Coal India surged 7% to Rs.198 and has rallied by 32% in the last 4 days amidst a market that remains very rocky and having a strong downward bias. Russia is not only one of the largest producers of oil but also of coal and a host of other minerals. This has resulted in global coal prices spiking sharply. Coal prices are ruling at their highest level globally since 2008 and in most of the e-auctions, the prices are at a 100% premium to the rates agreed in the Fuel Supply Agreements (FSA). Most brokers have upgraded Coal India.
Promoters of UPL are likely to sell the company to implement the family separation. In addition, the cash needs of promoters for personal matters may also drive the sale of UPL. Apparently, investment bankers have already been hired for the job. UPL has already launched a buyback to get indicative valuation. The sale will enable distribution of economic interest among promoters; Rajnikant Shroff, Jai Shroff and Vikram Shroff. ADIA and TPG Capital had invested $1.2 billion for 22% in UPL for the acquisition of Arysta.
Amazon plans to initiate criminal proceedings against Future Retail for allowing the transfer of assets to Reliance. The $3.4 billion deal between Future group and Reliance had been in the limbo due to objections raised by Amazon. While Future group denies any wrongdoing, Amazon’s position is backed by SIAC. RRVL had taken over 500 Future group stores and more were in the offing. Amazon feels this is acquisition via the back door. Meanwhile, Supreme Court wants to give the parties one last chance to negotiate a deal.

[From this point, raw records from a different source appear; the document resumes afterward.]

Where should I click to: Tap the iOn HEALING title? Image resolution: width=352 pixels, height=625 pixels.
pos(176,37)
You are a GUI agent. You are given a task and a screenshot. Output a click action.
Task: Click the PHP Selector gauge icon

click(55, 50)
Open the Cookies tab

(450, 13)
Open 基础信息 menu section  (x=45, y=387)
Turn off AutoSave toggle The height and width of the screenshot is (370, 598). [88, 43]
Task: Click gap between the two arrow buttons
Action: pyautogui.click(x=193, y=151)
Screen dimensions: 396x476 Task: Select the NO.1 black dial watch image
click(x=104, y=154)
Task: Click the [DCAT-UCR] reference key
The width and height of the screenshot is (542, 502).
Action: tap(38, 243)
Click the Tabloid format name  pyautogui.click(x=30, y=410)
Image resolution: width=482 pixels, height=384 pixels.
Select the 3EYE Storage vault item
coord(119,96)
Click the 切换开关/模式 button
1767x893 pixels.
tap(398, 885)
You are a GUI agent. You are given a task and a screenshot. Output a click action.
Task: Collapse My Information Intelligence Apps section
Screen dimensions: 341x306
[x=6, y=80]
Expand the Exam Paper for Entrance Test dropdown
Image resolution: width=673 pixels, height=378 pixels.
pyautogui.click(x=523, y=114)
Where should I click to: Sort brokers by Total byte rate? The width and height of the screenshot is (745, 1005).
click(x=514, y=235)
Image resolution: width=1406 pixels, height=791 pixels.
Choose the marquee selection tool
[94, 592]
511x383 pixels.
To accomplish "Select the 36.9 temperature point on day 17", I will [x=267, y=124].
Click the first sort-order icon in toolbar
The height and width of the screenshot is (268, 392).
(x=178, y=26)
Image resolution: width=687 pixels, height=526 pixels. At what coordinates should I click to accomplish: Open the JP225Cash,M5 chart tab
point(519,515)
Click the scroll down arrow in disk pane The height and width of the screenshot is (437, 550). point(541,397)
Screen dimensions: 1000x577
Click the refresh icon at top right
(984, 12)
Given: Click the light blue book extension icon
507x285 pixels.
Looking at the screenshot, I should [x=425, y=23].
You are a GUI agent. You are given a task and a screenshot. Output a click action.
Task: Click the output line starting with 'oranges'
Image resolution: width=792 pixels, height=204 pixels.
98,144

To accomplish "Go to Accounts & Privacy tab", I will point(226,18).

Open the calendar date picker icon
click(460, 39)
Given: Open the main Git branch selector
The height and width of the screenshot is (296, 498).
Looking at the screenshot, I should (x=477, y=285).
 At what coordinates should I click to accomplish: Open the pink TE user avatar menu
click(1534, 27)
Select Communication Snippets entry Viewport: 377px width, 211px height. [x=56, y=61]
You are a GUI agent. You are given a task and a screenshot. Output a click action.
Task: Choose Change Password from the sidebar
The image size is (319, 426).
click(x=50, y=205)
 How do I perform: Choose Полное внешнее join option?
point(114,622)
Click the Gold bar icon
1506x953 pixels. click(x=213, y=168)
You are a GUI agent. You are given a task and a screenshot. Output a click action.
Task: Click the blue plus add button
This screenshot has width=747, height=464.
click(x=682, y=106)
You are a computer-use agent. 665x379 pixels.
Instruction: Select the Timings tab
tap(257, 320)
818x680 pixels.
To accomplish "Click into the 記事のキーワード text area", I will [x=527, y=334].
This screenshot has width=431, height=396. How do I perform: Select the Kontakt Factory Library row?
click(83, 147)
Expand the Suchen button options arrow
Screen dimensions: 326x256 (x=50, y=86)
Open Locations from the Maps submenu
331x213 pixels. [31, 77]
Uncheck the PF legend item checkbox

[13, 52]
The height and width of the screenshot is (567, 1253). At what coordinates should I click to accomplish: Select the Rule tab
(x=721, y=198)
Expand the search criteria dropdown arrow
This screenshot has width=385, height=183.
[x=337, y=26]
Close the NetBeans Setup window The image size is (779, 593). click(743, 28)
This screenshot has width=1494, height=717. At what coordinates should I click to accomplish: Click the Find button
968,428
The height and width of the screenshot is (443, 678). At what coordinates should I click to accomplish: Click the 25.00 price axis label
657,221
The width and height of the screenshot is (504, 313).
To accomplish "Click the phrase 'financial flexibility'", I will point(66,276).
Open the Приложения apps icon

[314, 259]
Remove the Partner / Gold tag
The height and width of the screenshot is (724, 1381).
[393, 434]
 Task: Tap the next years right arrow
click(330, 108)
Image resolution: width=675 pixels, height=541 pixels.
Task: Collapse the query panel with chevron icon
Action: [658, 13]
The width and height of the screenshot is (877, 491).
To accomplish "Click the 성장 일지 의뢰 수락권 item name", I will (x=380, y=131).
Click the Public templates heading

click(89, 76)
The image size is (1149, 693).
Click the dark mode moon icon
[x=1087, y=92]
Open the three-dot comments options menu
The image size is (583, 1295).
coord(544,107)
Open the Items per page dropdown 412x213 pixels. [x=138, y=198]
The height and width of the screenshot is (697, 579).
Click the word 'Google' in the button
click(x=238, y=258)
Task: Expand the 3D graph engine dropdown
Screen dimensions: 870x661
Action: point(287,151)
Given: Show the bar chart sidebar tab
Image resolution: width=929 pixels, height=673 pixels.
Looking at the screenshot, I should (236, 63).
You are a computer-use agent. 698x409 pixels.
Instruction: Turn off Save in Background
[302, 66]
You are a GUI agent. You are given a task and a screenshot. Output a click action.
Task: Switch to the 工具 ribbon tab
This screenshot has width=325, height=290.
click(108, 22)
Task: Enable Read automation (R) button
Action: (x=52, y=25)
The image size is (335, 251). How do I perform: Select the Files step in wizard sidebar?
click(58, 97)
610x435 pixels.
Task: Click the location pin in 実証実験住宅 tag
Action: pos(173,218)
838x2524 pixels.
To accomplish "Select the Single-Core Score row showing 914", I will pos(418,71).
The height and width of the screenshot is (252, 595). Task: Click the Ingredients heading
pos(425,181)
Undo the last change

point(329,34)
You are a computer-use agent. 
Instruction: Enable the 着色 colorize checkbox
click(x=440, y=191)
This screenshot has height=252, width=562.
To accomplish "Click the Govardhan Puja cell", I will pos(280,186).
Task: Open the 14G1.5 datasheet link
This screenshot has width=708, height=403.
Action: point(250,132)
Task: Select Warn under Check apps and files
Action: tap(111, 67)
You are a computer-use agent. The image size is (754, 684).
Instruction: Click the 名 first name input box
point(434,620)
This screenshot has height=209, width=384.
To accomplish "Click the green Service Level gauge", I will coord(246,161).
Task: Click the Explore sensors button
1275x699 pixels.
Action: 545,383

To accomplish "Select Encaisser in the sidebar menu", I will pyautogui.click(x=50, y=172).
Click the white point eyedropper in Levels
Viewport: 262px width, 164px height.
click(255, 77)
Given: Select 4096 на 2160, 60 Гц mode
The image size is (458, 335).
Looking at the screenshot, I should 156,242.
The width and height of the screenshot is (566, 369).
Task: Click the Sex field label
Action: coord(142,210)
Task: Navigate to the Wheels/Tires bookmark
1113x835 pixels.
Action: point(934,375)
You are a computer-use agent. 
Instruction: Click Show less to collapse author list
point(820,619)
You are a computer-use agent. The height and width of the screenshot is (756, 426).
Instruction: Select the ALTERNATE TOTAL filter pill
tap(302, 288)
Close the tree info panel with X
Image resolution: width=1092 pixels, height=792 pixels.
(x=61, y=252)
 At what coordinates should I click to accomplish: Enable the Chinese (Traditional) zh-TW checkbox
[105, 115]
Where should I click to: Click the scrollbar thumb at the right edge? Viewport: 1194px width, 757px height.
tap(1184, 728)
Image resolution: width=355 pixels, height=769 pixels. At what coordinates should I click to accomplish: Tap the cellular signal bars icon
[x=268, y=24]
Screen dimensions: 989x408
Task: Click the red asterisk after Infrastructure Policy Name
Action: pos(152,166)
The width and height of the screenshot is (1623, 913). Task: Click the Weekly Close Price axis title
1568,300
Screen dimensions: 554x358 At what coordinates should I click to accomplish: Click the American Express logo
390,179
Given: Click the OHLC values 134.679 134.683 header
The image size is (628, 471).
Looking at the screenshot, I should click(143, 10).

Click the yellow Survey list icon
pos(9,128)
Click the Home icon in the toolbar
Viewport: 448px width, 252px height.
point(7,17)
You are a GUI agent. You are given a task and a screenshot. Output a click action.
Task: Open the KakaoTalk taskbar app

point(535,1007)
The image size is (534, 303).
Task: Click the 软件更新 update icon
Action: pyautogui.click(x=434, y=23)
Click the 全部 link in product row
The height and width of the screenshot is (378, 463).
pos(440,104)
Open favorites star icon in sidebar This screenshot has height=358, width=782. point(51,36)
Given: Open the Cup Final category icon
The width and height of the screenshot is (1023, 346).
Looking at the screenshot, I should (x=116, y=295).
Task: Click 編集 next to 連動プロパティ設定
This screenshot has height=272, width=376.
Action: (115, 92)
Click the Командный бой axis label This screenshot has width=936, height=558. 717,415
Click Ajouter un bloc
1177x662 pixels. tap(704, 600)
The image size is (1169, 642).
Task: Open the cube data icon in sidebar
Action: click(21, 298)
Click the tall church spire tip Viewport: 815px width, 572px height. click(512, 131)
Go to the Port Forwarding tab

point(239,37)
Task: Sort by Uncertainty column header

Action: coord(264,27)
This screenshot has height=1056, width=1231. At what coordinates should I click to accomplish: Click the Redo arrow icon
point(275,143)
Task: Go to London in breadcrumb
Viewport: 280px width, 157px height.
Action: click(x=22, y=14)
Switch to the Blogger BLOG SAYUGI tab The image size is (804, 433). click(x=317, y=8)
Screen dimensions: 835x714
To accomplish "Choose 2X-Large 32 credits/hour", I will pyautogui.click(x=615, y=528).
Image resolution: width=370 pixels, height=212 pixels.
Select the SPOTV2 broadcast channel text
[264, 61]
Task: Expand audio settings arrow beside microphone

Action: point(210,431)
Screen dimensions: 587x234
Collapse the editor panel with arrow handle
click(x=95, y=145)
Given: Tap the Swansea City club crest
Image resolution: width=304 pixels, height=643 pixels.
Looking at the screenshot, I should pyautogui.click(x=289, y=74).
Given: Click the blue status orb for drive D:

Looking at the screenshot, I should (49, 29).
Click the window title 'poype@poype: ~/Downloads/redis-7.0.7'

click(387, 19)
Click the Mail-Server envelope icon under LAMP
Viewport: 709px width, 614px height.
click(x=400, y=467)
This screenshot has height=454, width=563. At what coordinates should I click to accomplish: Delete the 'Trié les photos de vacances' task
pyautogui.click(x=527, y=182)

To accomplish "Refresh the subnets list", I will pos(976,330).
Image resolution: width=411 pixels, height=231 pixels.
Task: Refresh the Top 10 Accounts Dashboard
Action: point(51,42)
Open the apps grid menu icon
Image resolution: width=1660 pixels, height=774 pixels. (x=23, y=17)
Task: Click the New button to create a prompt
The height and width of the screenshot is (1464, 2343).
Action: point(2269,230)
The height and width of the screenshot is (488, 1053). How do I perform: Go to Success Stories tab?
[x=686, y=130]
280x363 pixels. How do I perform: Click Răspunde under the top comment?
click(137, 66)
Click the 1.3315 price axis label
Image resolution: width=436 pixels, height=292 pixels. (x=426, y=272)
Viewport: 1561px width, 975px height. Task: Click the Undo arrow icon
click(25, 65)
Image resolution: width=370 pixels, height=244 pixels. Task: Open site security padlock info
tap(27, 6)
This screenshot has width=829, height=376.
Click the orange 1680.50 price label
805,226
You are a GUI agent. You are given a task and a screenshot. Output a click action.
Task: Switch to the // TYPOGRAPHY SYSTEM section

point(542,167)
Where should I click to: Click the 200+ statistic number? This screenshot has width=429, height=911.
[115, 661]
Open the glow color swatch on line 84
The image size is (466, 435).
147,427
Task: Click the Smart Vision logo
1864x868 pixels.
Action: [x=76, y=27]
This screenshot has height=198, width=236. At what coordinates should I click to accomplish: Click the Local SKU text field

Mankind Pharma will pay Rs.1,872 crore take over formulations brands of Panacea Biotec Pharma, a 100% subsidiary of Panacea Biotec. Mankind Pharma will retain the sales and marketing team of Panacea. Currently, Panacea has a niche in chronic and transplant business, supported by highly complex and distinctive technology. Post the deal, Mankind Pharma will be able to explore new therapeutic areas like oncology and transplant business. Panacea plans to become debt free and focus on formulations exports.